(Excerpt from a dataset)
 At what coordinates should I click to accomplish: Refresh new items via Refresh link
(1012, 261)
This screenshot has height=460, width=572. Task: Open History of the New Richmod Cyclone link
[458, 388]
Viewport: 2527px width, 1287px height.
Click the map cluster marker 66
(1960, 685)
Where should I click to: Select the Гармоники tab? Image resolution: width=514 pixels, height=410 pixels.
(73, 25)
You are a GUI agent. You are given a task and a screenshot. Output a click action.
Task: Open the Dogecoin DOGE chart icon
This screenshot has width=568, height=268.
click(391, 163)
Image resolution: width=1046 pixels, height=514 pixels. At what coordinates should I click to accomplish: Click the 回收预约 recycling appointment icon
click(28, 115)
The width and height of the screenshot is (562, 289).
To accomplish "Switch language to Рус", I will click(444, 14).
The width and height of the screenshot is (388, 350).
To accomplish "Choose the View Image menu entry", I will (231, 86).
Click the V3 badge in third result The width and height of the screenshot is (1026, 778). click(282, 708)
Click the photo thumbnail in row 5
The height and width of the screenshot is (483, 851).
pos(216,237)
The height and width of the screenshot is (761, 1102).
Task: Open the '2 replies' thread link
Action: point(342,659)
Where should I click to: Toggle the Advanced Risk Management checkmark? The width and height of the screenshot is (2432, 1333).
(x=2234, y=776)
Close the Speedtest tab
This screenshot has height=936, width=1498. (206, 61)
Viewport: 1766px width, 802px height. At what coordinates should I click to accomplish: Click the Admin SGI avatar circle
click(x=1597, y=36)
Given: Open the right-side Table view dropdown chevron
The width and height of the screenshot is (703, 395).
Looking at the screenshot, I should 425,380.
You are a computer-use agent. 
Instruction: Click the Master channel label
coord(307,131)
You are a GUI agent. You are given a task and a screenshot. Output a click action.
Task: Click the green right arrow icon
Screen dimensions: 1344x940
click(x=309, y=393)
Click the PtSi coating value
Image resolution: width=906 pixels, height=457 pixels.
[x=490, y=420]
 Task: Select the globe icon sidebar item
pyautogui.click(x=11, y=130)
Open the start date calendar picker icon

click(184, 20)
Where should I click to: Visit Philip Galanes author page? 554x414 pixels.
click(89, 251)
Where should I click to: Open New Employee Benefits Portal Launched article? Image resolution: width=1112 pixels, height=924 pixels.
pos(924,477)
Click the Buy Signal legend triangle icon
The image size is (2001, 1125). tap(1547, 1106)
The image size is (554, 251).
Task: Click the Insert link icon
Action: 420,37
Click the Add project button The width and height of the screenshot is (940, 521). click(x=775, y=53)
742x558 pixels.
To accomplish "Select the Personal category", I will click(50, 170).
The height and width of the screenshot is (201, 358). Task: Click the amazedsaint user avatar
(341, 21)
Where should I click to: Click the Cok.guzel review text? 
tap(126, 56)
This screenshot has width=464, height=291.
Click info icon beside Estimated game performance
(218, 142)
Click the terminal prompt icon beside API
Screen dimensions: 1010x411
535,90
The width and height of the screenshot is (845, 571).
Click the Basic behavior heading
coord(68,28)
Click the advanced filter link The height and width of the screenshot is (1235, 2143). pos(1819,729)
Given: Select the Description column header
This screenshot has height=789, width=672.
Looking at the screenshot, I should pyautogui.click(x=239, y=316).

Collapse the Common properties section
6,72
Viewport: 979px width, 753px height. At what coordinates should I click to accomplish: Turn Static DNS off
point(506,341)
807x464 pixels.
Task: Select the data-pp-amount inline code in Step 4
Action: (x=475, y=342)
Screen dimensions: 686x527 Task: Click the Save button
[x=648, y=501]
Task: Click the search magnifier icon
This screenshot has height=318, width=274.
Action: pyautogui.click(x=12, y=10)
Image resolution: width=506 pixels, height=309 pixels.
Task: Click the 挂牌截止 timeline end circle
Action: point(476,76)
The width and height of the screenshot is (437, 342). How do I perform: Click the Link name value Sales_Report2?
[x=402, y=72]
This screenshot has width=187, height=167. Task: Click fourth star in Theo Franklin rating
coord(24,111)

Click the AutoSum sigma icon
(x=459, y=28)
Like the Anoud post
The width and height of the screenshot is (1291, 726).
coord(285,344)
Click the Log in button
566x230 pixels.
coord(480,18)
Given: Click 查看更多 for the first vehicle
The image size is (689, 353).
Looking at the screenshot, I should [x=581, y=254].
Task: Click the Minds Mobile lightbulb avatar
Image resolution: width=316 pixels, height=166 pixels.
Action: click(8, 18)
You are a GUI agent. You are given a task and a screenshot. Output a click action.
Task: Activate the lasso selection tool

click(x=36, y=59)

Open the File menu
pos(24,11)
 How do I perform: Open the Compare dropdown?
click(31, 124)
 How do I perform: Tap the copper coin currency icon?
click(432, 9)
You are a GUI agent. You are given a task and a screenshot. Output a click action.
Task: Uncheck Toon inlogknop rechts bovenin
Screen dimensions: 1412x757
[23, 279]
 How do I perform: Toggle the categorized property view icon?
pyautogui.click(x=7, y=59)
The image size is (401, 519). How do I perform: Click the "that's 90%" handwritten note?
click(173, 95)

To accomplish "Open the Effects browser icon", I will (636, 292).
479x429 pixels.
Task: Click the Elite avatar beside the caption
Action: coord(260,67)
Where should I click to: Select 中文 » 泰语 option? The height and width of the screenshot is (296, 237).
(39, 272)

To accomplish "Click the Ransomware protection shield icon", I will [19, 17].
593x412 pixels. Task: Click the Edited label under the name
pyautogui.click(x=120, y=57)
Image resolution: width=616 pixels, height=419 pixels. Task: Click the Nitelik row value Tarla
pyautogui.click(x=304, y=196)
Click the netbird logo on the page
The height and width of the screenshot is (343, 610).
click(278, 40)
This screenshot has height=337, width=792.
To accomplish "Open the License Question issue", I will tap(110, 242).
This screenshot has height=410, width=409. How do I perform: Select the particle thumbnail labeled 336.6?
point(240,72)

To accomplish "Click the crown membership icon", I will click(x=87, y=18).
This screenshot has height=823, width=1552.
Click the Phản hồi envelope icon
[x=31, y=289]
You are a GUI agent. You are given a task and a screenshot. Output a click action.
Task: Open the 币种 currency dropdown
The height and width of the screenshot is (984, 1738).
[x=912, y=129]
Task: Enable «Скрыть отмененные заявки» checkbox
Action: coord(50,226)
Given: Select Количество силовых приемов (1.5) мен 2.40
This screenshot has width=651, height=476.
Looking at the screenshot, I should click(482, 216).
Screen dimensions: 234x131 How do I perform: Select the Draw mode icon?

> _What is being asked_: Recast the lines above as a numbered list, leaving out any blank lines.

> _Response_:
1.  At what coordinates should I click to accomplish: Refresh new items via Refresh link
2. (1012, 261)
3. This screenshot has height=460, width=572. Task: Open History of the New Richmod Cyclone link
4. [458, 388]
5. Viewport: 2527px width, 1287px height.
6. Click the map cluster marker 66
7. (1960, 685)
8. Where should I click to: Select the Гармоники tab? Image resolution: width=514 pixels, height=410 pixels.
9. (73, 25)
10. You are a GUI agent. You are given a task and a screenshot. Output a click action.
11. Task: Open the Dogecoin DOGE chart icon
12. This screenshot has width=568, height=268.
13. click(391, 163)
14. Image resolution: width=1046 pixels, height=514 pixels. At what coordinates should I click to accomplish: Click the 回收预约 recycling appointment icon
15. click(28, 115)
16. The width and height of the screenshot is (562, 289).
17. To accomplish "Switch language to Рус", I will click(444, 14).
18. The width and height of the screenshot is (388, 350).
19. To accomplish "Choose the View Image menu entry", I will (231, 86).
20. Click the V3 badge in third result The width and height of the screenshot is (1026, 778). click(282, 708)
21. Click the photo thumbnail in row 5
22. The height and width of the screenshot is (483, 851).
23. pos(216,237)
24. The height and width of the screenshot is (761, 1102).
25. Task: Open the '2 replies' thread link
26. Action: point(342,659)
27. Where should I click to: Toggle the Advanced Risk Management checkmark? The width and height of the screenshot is (2432, 1333).
28. (x=2234, y=776)
29. Close the Speedtest tab
30. This screenshot has height=936, width=1498. (206, 61)
31. Viewport: 1766px width, 802px height. At what coordinates should I click to accomplish: Click the Admin SGI avatar circle
32. click(x=1597, y=36)
33. Given: Open the right-side Table view dropdown chevron
34. The width and height of the screenshot is (703, 395).
35. Looking at the screenshot, I should 425,380.
36. You are a computer-use agent. 
37. Instruction: Click the Master channel label
38. coord(307,131)
39. You are a GUI agent. You are given a task and a screenshot. Output a click action.
40. Task: Click the green right arrow icon
41. Screen dimensions: 1344x940
42. click(x=309, y=393)
43. Click the PtSi coating value
44. Image resolution: width=906 pixels, height=457 pixels.
45. [x=490, y=420]
46.  Task: Select the globe icon sidebar item
47. pyautogui.click(x=11, y=130)
48. Open the start date calendar picker icon
49. click(184, 20)
50. Where should I click to: Visit Philip Galanes author page? 554x414 pixels.
51. click(89, 251)
52. Where should I click to: Open New Employee Benefits Portal Launched article? Image resolution: width=1112 pixels, height=924 pixels.
53. pos(924,477)
54. Click the Buy Signal legend triangle icon
55. The image size is (2001, 1125). tap(1547, 1106)
56. The image size is (554, 251).
57. Task: Click the Insert link icon
58. Action: 420,37
59. Click the Add project button The width and height of the screenshot is (940, 521). click(x=775, y=53)
60. 742x558 pixels.
61. To accomplish "Select the Personal category", I will click(50, 170).
62. The height and width of the screenshot is (201, 358). Task: Click the amazedsaint user avatar
63. (341, 21)
64. Where should I click to: Click the Cok.guzel review text? 
65. tap(126, 56)
66. This screenshot has width=464, height=291.
67. Click info icon beside Estimated game performance
68. (218, 142)
69. Click the terminal prompt icon beside API
70. Screen dimensions: 1010x411
71. 535,90
72. The width and height of the screenshot is (845, 571).
73. Click the Basic behavior heading
74. coord(68,28)
75. Click the advanced filter link The height and width of the screenshot is (1235, 2143). pos(1819,729)
76. Given: Select the Description column header
77. This screenshot has height=789, width=672.
78. Looking at the screenshot, I should pyautogui.click(x=239, y=316).
79. Collapse the Common properties section
80. 6,72
81. Viewport: 979px width, 753px height. At what coordinates should I click to accomplish: Turn Static DNS off
82. point(506,341)
83. 807x464 pixels.
84. Task: Select the data-pp-amount inline code in Step 4
85. Action: (x=475, y=342)
86. Screen dimensions: 686x527 Task: Click the Save button
87. [x=648, y=501]
88. Task: Click the search magnifier icon
89. This screenshot has height=318, width=274.
90. Action: pyautogui.click(x=12, y=10)
91. Image resolution: width=506 pixels, height=309 pixels.
92. Task: Click the 挂牌截止 timeline end circle
93. Action: point(476,76)
94. The width and height of the screenshot is (437, 342). How do I perform: Click the Link name value Sales_Report2?
95. [x=402, y=72]
96. This screenshot has width=187, height=167. Task: Click fourth star in Theo Franklin rating
97. coord(24,111)
98. Click the AutoSum sigma icon
99. (x=459, y=28)
100. Like the Anoud post
101. The width and height of the screenshot is (1291, 726).
102. coord(285,344)
103. Click the Log in button
104. 566x230 pixels.
105. coord(480,18)
106. Given: Click 查看更多 for the first vehicle
107. The image size is (689, 353).
108. Looking at the screenshot, I should [x=581, y=254].
109. Task: Click the Minds Mobile lightbulb avatar
110. Image resolution: width=316 pixels, height=166 pixels.
111. Action: click(8, 18)
112. You are a GUI agent. You are given a task and a screenshot. Output a click action.
113. Task: Activate the lasso selection tool
114. click(x=36, y=59)
115. Open the File menu
116. pos(24,11)
117.  How do I perform: Open the Compare dropdown?
118. click(31, 124)
119.  How do I perform: Tap the copper coin currency icon?
120. click(432, 9)
121. You are a GUI agent. You are given a task and a screenshot. Output a click action.
122. Task: Uncheck Toon inlogknop rechts bovenin
123. Screen dimensions: 1412x757
124. [23, 279]
125.  How do I perform: Toggle the categorized property view icon?
126. pyautogui.click(x=7, y=59)
127. The image size is (401, 519). How do I perform: Click the "that's 90%" handwritten note?
128. click(173, 95)
129. To accomplish "Open the Effects browser icon", I will (636, 292).
130. 479x429 pixels.
131. Task: Click the Elite avatar beside the caption
132. Action: coord(260,67)
133. Where should I click to: Select 中文 » 泰语 option? The height and width of the screenshot is (296, 237).
134. (39, 272)
135. To accomplish "Click the Ransomware protection shield icon", I will [19, 17].
136. 593x412 pixels. Task: Click the Edited label under the name
137. pyautogui.click(x=120, y=57)
138. Image resolution: width=616 pixels, height=419 pixels. Task: Click the Nitelik row value Tarla
139. pyautogui.click(x=304, y=196)
140. Click the netbird logo on the page
141. The height and width of the screenshot is (343, 610).
142. click(278, 40)
143. This screenshot has height=337, width=792.
144. To accomplish "Open the License Question issue", I will tap(110, 242).
145. This screenshot has height=410, width=409. How do I perform: Select the particle thumbnail labeled 336.6?
146. point(240,72)
147. To accomplish "Click the crown membership icon", I will click(x=87, y=18).
148. This screenshot has height=823, width=1552.
149. Click the Phản hồi envelope icon
150. [x=31, y=289]
151. You are a GUI agent. You are given a task and a screenshot. Output a click action.
152. Task: Open the 币种 currency dropdown
153. The height and width of the screenshot is (984, 1738).
154. [x=912, y=129]
155. Task: Enable «Скрыть отмененные заявки» checkbox
156. Action: coord(50,226)
157. Given: Select Количество силовых приемов (1.5) мен 2.40
158. This screenshot has width=651, height=476.
159. Looking at the screenshot, I should click(482, 216).
160. Screen dimensions: 234x131 How do I perform: Select the Draw mode icon?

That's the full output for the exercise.